Synthesis of Cefixime and Azithromycin Nanoparticles: An Attempt to Enhance Their Antimicrobial Activity and Dissolution Rate

Abstract

In this study cefixime and azithromycin nanoparticles were prepared by antisolvent precipitation with syringe pump (APSP) and evaporator precipitation nanosuspension (EPN) methods. The nanoparticles were characterized by XRD, FTIR, SEM, and TGA. X-ray diffraction pattern of cefixime samples showed the amorphous form, while azithromycin samples showed crystalline form. The FTIR spectra of parental drugs and synthesized nanoparticles have no major structural changes detected. The SEM images showed that nanoparticles of both drugs have submicron sized and nanosized particles.

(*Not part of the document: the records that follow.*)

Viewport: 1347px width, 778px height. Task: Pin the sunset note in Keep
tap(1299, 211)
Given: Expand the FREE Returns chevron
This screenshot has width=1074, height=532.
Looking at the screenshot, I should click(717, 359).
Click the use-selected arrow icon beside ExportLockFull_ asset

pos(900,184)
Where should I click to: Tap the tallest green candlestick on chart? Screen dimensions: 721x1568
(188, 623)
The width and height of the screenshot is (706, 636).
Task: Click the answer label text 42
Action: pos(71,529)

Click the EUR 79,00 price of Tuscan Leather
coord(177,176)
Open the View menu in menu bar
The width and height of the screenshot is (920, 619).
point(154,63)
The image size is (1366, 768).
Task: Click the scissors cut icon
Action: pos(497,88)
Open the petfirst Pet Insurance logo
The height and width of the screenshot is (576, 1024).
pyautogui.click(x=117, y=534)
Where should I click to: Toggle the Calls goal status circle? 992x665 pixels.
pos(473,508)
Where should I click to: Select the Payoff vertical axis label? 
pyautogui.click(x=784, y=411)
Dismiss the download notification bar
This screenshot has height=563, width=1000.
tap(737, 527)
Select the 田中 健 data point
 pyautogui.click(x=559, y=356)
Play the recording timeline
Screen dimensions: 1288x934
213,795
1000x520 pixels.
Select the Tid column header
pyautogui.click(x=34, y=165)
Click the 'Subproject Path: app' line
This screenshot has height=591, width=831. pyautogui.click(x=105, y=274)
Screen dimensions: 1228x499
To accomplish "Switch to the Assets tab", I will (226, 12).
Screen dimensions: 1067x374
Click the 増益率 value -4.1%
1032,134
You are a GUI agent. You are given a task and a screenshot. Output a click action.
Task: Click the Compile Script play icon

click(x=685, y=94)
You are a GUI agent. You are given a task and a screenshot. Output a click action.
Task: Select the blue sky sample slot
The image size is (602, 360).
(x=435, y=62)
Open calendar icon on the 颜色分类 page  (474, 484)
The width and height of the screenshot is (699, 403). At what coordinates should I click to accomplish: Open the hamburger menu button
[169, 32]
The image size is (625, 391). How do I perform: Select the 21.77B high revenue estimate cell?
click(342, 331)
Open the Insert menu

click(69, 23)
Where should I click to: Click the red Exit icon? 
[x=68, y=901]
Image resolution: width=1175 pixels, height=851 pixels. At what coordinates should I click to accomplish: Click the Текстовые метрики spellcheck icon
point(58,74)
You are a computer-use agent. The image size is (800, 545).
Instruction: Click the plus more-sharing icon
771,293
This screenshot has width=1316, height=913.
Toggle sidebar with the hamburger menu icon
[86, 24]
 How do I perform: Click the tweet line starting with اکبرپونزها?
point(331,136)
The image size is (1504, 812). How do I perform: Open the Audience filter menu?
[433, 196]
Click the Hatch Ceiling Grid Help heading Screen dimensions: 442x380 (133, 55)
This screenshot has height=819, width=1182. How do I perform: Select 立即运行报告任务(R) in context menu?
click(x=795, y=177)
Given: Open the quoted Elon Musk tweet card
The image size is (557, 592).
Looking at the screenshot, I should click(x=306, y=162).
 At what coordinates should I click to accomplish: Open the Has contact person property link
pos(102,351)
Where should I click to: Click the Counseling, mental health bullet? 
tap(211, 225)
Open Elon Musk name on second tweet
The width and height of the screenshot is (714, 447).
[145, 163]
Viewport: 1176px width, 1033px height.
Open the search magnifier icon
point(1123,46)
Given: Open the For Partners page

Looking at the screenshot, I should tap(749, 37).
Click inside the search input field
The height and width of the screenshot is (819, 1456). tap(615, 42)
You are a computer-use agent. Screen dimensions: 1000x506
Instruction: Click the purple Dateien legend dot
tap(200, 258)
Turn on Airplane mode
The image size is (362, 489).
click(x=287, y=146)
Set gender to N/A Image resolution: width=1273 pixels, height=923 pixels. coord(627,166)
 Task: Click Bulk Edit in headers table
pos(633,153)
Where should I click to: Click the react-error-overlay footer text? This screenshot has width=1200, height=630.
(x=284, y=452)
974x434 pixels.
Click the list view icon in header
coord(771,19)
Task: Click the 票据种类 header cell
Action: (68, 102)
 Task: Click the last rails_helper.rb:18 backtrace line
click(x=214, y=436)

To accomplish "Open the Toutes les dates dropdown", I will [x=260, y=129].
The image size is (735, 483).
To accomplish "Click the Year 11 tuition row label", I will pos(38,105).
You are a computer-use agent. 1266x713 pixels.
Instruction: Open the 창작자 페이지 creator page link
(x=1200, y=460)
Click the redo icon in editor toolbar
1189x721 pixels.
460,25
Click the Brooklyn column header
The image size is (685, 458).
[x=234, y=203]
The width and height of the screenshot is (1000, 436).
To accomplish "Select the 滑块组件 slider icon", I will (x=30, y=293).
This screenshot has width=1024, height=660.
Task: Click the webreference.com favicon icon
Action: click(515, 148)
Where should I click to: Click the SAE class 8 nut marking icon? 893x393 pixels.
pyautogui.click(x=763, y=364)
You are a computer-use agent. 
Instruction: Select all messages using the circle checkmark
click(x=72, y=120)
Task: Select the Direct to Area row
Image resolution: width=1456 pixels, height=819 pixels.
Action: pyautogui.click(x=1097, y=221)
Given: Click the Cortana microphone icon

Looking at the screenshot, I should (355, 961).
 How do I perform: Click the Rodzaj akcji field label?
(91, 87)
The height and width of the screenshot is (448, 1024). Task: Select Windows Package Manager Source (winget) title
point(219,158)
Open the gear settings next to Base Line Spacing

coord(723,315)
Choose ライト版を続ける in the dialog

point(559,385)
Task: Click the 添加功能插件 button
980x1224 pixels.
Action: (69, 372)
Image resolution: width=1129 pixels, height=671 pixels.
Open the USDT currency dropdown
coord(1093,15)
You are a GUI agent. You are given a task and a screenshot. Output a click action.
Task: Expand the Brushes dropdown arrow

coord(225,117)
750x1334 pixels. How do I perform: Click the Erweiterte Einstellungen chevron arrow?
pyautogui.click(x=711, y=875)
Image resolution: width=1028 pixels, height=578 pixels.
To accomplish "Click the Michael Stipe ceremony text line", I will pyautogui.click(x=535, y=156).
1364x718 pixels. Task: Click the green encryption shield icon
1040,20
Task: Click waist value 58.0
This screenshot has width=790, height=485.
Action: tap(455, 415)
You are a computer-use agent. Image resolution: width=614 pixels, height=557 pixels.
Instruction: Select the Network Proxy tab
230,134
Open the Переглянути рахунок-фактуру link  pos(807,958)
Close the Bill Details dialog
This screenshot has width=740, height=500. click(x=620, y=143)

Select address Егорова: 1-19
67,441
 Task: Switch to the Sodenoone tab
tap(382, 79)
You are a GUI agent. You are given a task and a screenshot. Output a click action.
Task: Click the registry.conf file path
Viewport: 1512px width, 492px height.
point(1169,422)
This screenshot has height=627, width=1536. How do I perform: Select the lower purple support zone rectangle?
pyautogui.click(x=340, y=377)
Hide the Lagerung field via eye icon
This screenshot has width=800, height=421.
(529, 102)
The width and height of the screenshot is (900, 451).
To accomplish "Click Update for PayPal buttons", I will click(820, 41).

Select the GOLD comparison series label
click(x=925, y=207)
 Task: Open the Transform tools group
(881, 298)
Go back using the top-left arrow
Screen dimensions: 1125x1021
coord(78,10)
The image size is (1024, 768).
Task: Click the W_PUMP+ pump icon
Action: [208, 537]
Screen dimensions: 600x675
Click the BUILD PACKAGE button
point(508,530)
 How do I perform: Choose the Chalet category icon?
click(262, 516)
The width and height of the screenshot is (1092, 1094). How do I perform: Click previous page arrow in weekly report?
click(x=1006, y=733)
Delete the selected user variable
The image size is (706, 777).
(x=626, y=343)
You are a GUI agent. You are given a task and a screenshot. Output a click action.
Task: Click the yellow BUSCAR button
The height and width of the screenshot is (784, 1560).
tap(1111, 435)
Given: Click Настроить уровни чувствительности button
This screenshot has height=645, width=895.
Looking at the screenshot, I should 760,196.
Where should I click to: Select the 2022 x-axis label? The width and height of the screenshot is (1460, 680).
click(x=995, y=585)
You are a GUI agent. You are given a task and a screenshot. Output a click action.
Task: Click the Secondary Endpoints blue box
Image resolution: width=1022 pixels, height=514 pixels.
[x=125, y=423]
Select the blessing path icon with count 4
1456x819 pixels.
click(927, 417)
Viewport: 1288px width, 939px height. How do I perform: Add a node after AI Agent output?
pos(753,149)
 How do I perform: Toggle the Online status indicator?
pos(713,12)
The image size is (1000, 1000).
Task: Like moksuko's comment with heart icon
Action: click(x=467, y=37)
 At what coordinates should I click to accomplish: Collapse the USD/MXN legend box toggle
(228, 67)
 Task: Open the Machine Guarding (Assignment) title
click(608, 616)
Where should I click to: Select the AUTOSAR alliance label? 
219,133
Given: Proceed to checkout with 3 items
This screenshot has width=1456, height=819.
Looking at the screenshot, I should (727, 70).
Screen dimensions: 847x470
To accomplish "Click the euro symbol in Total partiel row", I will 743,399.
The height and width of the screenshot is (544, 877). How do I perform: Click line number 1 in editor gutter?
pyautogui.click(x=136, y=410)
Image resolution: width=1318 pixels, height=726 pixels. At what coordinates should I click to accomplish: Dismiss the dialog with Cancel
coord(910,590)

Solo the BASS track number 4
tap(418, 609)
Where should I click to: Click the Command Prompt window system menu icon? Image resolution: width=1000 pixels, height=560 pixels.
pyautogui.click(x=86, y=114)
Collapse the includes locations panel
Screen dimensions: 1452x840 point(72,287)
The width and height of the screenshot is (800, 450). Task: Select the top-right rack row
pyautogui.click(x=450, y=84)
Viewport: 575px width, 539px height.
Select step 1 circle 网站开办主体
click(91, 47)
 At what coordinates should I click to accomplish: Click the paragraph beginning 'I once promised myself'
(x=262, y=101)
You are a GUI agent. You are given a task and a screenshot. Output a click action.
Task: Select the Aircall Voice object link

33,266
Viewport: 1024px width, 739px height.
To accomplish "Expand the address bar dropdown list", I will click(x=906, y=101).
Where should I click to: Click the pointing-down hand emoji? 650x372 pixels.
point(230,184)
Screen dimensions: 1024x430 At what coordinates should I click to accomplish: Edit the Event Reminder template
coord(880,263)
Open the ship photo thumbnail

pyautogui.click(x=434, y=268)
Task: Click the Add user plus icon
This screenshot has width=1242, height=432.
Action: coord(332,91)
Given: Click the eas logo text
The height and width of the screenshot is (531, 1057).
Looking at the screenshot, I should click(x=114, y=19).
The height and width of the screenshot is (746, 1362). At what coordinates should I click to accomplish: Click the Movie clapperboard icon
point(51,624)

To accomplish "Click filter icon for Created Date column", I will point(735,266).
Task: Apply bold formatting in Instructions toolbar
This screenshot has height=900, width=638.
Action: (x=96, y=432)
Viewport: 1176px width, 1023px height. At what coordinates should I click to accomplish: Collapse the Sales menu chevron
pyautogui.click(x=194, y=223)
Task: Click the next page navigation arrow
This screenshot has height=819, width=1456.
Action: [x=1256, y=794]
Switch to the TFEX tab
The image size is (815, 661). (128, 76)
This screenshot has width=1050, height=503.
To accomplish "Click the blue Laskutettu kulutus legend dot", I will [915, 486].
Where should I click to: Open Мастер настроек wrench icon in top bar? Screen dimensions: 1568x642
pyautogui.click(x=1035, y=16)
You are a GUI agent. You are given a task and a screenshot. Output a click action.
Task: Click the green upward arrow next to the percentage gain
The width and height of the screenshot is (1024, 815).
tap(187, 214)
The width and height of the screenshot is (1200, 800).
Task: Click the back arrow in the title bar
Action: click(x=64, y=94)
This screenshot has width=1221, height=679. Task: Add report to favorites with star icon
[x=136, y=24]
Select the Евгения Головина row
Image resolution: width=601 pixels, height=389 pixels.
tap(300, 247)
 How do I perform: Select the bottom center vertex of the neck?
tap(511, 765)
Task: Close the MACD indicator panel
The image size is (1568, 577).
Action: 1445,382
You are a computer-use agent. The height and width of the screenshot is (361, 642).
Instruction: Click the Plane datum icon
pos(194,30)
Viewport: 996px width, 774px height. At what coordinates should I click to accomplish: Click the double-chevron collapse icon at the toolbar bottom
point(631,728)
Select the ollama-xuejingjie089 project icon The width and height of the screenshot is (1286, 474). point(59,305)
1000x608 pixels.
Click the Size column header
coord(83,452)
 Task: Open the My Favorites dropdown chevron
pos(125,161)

TGA analyses showed that above 30°C the decomposition of cefixime samples starts and their weight gradually decreases up to 600°C, while, in case of azithromycin, 30°C to 250°C, very small changes occur in weight; from above 250°C decomposition of the sample took place to a greater extent. The antibacterial activities of raw drugs and prepared samples of nanoparticles were determined against Staphylococcus aureus, Shigella, E. coli, and Salmonella typhi by agar well diffusion method. Every time the nanoparticles samples showed better results than parental drugs. The dissolution rates of raw drugs and prepared nanoparticles were also determined. The results were always better for the synthesized nanoparticles than parental drug.